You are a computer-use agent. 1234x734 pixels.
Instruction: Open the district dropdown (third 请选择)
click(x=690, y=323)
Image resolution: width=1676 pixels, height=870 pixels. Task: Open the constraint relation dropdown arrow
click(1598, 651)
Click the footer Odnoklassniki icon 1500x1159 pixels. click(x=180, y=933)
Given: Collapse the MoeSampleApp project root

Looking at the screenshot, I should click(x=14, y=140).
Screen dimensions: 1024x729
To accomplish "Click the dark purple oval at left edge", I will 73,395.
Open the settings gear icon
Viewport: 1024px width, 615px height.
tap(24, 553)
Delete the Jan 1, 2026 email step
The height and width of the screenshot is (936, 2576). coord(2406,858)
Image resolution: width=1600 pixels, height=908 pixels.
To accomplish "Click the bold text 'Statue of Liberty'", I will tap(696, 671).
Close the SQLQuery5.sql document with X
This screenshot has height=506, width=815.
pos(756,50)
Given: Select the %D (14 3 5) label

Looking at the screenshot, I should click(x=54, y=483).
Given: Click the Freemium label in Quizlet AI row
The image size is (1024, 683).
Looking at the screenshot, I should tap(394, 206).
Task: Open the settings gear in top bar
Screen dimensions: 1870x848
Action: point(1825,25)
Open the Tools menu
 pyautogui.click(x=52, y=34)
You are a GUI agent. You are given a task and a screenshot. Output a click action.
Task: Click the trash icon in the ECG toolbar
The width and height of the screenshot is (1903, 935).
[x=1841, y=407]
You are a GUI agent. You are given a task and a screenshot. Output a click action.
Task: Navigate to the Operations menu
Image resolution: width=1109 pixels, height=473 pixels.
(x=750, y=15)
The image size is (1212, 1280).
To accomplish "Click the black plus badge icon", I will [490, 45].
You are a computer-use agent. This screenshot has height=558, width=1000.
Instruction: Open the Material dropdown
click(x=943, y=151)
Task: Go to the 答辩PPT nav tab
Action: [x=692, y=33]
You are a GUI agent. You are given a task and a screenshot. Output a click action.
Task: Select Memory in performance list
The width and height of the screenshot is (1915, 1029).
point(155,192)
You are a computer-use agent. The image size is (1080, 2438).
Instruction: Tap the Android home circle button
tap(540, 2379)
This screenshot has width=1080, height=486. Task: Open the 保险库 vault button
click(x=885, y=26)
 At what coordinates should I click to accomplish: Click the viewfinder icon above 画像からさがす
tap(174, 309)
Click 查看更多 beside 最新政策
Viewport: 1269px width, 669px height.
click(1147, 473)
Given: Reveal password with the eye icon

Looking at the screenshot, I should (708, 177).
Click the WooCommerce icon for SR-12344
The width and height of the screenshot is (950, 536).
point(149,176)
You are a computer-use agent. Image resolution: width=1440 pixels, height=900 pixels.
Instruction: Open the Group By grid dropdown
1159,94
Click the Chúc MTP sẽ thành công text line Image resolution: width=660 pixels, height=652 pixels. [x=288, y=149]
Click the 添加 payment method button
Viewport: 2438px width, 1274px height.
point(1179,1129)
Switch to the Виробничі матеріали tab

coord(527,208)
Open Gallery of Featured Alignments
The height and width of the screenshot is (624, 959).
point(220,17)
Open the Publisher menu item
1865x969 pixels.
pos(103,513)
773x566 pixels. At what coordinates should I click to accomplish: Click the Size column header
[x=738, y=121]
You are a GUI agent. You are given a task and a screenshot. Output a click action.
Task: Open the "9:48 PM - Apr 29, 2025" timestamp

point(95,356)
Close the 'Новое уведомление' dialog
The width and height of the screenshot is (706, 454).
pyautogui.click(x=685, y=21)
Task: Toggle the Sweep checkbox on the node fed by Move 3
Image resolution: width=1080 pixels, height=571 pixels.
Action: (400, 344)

################

§ Task to complete
Down to the last line, reproduce the entries above precisely.

§ Written response
You are a computer-use agent. 1234x734 pixels.
Instruction: Open the district dropdown (third 请选择)
click(x=690, y=323)
Image resolution: width=1676 pixels, height=870 pixels. Task: Open the constraint relation dropdown arrow
click(1598, 651)
Click the footer Odnoklassniki icon 1500x1159 pixels. click(x=180, y=933)
Given: Collapse the MoeSampleApp project root

Looking at the screenshot, I should click(x=14, y=140).
Screen dimensions: 1024x729
To accomplish "Click the dark purple oval at left edge", I will 73,395.
Open the settings gear icon
Viewport: 1024px width, 615px height.
tap(24, 553)
Delete the Jan 1, 2026 email step
The height and width of the screenshot is (936, 2576). coord(2406,858)
Image resolution: width=1600 pixels, height=908 pixels.
To accomplish "Click the bold text 'Statue of Liberty'", I will tap(696, 671).
Close the SQLQuery5.sql document with X
This screenshot has height=506, width=815.
pos(756,50)
Given: Select the %D (14 3 5) label

Looking at the screenshot, I should click(x=54, y=483).
Given: Click the Freemium label in Quizlet AI row
The image size is (1024, 683).
Looking at the screenshot, I should tap(394, 206).
Task: Open the settings gear in top bar
Screen dimensions: 1870x848
Action: point(1825,25)
Open the Tools menu
 pyautogui.click(x=52, y=34)
You are a GUI agent. You are given a task and a screenshot. Output a click action.
Task: Click the trash icon in the ECG toolbar
The width and height of the screenshot is (1903, 935).
[x=1841, y=407]
You are a GUI agent. You are given a task and a screenshot. Output a click action.
Task: Navigate to the Operations menu
Image resolution: width=1109 pixels, height=473 pixels.
(x=750, y=15)
The image size is (1212, 1280).
To accomplish "Click the black plus badge icon", I will [490, 45].
You are a computer-use agent. This screenshot has height=558, width=1000.
Instruction: Open the Material dropdown
click(x=943, y=151)
Task: Go to the 答辩PPT nav tab
Action: [x=692, y=33]
You are a GUI agent. You are given a task and a screenshot. Output a click action.
Task: Select Memory in performance list
The width and height of the screenshot is (1915, 1029).
point(155,192)
You are a computer-use agent. The image size is (1080, 2438).
Instruction: Tap the Android home circle button
tap(540, 2379)
This screenshot has width=1080, height=486. Task: Open the 保险库 vault button
click(x=885, y=26)
 At what coordinates should I click to accomplish: Click the viewfinder icon above 画像からさがす
tap(174, 309)
Click 查看更多 beside 最新政策
Viewport: 1269px width, 669px height.
click(1147, 473)
Given: Reveal password with the eye icon

Looking at the screenshot, I should (708, 177).
Click the WooCommerce icon for SR-12344
The width and height of the screenshot is (950, 536).
point(149,176)
You are a computer-use agent. Image resolution: width=1440 pixels, height=900 pixels.
Instruction: Open the Group By grid dropdown
1159,94
Click the Chúc MTP sẽ thành công text line Image resolution: width=660 pixels, height=652 pixels. [x=288, y=149]
Click the 添加 payment method button
Viewport: 2438px width, 1274px height.
point(1179,1129)
Switch to the Виробничі матеріали tab

coord(527,208)
Open Gallery of Featured Alignments
The height and width of the screenshot is (624, 959).
point(220,17)
Open the Publisher menu item
1865x969 pixels.
pos(103,513)
773x566 pixels. At what coordinates should I click to accomplish: Click the Size column header
[x=738, y=121]
You are a GUI agent. You are given a task and a screenshot. Output a click action.
Task: Open the "9:48 PM - Apr 29, 2025" timestamp

point(95,356)
Close the 'Новое уведомление' dialog
The width and height of the screenshot is (706, 454).
pyautogui.click(x=685, y=21)
Task: Toggle the Sweep checkbox on the node fed by Move 3
Image resolution: width=1080 pixels, height=571 pixels.
Action: (400, 344)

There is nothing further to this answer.